Latest update November 14th, 2024 8:42 PM
Dec 03, 2012 News
The $22M Mibicuri Magistrate’s Court was re- commissioned by President Donald Ramotar on Monday in Black Bush Polder. The new building replaced a derelict structure which affected the operation of the judiciary in the farming community on the Corentyne. Previously, Whim Magistrate’s Court had been servicing the cases for the Black Bush area.
President Ramotar told those gathered that the rule of law is fundamental to the development of any society ”and life has showed us that the countries that have developed the most are countries where you have respect for law where the systems are functioning and moving ahead”.

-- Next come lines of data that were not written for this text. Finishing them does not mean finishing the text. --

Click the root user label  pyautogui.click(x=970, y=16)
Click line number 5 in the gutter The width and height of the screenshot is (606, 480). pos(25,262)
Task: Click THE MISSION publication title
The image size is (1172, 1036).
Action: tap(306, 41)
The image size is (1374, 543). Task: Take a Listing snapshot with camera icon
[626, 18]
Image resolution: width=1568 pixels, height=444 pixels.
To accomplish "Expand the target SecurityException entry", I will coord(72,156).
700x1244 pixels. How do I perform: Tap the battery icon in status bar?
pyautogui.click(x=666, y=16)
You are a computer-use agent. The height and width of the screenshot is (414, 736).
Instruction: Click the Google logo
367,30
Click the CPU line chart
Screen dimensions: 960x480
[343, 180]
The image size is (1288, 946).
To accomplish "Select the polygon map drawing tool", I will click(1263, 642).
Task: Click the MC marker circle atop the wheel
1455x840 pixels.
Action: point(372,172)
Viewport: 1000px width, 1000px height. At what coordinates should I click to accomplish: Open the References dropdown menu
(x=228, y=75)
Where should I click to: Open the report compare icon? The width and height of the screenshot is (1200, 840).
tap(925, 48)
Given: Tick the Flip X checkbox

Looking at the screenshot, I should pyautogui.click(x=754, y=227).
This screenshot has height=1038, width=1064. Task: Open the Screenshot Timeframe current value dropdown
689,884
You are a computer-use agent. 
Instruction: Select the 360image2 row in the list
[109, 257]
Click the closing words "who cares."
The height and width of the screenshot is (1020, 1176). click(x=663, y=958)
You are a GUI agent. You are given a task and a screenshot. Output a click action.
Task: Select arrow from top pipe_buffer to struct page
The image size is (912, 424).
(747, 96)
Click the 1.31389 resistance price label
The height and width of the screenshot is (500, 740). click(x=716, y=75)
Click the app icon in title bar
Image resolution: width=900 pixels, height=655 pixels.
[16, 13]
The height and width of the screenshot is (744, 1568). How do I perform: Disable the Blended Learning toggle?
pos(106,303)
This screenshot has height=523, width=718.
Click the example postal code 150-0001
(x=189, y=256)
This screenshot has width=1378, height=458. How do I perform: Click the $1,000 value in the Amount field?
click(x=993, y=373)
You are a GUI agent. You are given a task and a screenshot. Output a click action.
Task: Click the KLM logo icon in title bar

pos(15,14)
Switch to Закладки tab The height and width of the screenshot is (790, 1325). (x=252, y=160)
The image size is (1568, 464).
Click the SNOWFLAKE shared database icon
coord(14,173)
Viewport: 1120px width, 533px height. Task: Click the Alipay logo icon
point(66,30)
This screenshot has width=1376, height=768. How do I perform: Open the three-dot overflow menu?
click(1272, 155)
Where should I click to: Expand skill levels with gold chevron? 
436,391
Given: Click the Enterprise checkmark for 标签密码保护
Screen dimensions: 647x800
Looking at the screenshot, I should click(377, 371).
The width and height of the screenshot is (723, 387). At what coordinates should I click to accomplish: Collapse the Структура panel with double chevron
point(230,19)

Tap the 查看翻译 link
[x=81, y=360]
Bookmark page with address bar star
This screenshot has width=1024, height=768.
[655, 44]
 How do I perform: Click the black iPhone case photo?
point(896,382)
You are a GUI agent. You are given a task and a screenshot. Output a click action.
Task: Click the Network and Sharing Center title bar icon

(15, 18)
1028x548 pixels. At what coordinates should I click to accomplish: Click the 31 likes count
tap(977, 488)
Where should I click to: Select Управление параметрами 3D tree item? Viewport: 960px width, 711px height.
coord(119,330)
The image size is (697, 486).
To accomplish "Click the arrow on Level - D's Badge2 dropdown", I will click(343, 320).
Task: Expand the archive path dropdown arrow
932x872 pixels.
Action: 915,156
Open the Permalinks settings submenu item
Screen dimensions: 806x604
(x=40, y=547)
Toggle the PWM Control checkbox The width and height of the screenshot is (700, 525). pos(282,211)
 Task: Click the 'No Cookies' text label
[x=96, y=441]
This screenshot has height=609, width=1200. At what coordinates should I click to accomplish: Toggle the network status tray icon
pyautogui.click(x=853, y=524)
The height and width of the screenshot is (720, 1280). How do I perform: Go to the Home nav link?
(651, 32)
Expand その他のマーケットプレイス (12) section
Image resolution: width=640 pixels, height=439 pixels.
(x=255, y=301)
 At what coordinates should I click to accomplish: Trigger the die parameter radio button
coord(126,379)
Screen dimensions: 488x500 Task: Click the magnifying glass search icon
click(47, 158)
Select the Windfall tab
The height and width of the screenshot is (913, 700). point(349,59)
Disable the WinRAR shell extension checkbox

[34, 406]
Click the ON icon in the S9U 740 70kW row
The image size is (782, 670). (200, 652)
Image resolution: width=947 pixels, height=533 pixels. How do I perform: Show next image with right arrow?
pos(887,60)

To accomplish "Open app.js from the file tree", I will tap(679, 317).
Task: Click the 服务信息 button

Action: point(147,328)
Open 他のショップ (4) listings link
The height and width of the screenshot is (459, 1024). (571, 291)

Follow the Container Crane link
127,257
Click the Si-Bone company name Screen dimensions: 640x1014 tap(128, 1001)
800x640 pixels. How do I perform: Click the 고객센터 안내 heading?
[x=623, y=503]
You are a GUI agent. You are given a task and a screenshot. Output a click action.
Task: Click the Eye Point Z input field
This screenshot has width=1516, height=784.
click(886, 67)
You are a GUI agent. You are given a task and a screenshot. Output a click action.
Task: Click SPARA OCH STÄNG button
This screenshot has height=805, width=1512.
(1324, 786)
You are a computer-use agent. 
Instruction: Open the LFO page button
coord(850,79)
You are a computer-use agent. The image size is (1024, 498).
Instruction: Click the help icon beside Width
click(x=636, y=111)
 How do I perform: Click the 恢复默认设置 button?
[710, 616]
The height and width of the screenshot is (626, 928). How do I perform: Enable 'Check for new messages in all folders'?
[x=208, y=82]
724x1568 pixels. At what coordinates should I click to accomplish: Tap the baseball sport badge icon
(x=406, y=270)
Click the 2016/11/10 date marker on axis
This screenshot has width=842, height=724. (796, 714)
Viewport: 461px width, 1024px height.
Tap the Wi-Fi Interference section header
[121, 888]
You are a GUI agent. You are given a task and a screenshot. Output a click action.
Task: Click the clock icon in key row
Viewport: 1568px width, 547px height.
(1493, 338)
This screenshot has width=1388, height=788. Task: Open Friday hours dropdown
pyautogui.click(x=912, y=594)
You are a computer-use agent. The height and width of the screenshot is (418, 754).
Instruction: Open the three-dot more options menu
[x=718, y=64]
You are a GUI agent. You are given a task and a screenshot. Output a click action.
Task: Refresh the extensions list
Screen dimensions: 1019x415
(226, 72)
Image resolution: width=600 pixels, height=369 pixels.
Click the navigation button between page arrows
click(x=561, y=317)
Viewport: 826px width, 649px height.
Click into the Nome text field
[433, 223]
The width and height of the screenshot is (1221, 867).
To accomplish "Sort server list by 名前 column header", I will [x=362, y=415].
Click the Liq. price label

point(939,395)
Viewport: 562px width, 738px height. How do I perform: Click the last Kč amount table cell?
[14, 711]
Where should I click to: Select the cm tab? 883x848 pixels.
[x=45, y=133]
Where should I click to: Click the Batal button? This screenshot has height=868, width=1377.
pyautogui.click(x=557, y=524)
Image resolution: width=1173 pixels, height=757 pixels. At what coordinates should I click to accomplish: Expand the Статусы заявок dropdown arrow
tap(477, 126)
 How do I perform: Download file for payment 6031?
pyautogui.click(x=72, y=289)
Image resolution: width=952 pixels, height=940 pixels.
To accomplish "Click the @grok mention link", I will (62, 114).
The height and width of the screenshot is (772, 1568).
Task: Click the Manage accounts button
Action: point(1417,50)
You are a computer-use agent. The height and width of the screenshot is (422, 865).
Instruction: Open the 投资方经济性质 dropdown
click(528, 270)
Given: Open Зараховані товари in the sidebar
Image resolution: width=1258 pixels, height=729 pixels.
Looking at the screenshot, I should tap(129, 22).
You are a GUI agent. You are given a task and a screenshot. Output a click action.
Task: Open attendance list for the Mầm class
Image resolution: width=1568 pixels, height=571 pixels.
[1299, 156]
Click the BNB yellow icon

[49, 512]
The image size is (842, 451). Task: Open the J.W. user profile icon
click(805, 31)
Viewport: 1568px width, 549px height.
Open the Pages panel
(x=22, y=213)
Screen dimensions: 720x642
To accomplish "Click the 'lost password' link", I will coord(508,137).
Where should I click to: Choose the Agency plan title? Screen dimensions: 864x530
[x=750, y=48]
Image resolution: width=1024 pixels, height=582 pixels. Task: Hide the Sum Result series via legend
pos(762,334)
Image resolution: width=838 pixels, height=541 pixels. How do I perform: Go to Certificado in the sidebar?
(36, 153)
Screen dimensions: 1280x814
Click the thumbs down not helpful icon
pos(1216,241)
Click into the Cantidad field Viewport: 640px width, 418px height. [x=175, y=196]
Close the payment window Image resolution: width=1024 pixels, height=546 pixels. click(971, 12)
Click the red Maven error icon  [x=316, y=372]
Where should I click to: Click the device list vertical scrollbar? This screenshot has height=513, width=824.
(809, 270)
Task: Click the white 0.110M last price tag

In countries where those systems have broken down there is pervasive poverty, thus proving a direct correlation between social and economic development and the judicial system. There is a direct link in the security sector, with the police force, judiciary, prisons, magistracy, — “all of these things are interconnected, and when one is not functioning well, it affects the work of the other section and it is in all of our interests to ensure that all the areas of the security sector…work to its maximum so that we can deliver justice to our people and have social and economic development”.
Ramotar noted that there are many people who are incarcerated for long periods waiting for their cases to be heard. He mentioned the popular saying, “justice delayed is justice denied, and I believe that is true”. The government recognizes the importance of the judicial system, he stated. “We have committed to the provisions of facilities for this system so that the public, magistrates, lawyers, police etc can function and be even more productive”.
The Guyanese leader noted, too, that the Magistrate’s Court in New Amsterdam also has been rehabilitated, along with the Sister’s, Reliance, Whim and Springlands Courts.
“It is not only the infrastructure that we consider important. Large sums of monies are provided annually on stationery, law books—gone are the days when judges did not have pens to write with or paper to write on, and cases sometimes were postponed because of the lack of these facilities”.
He said that the government strongly believes in the separation of powers—the “checks and balances that a democratic society must have and that is why we can never be accused of tampering with the judicial system and we have never been brazen to fly our party’s flag in any court building which was done prior to 1992 at the Court of Appeal”.
He called on the residents of Black Bush Polder to ensure the court is maintained properly.
Minister of Legal Affairs, Anil Nandlall said that the government “is spending so much money in the judiciary because we want a system to be there where the citizenry can go to settle their disputes between and amongst themselves and the state and themselves”.
Nandlall said that it is the custom for residents of such communities in which new structures are built and commissioned to not care those facilities and the government always has to return to do remedial works.
“We have to care what we have, because no one else will care it for you—the President, or Chancellor or Attorney General will not come here into Black Bush to protect it”.
President Ramotar, along with Chancellor of the Judiciary, Justice Carl Singh, then unveiled the plaque in the new building.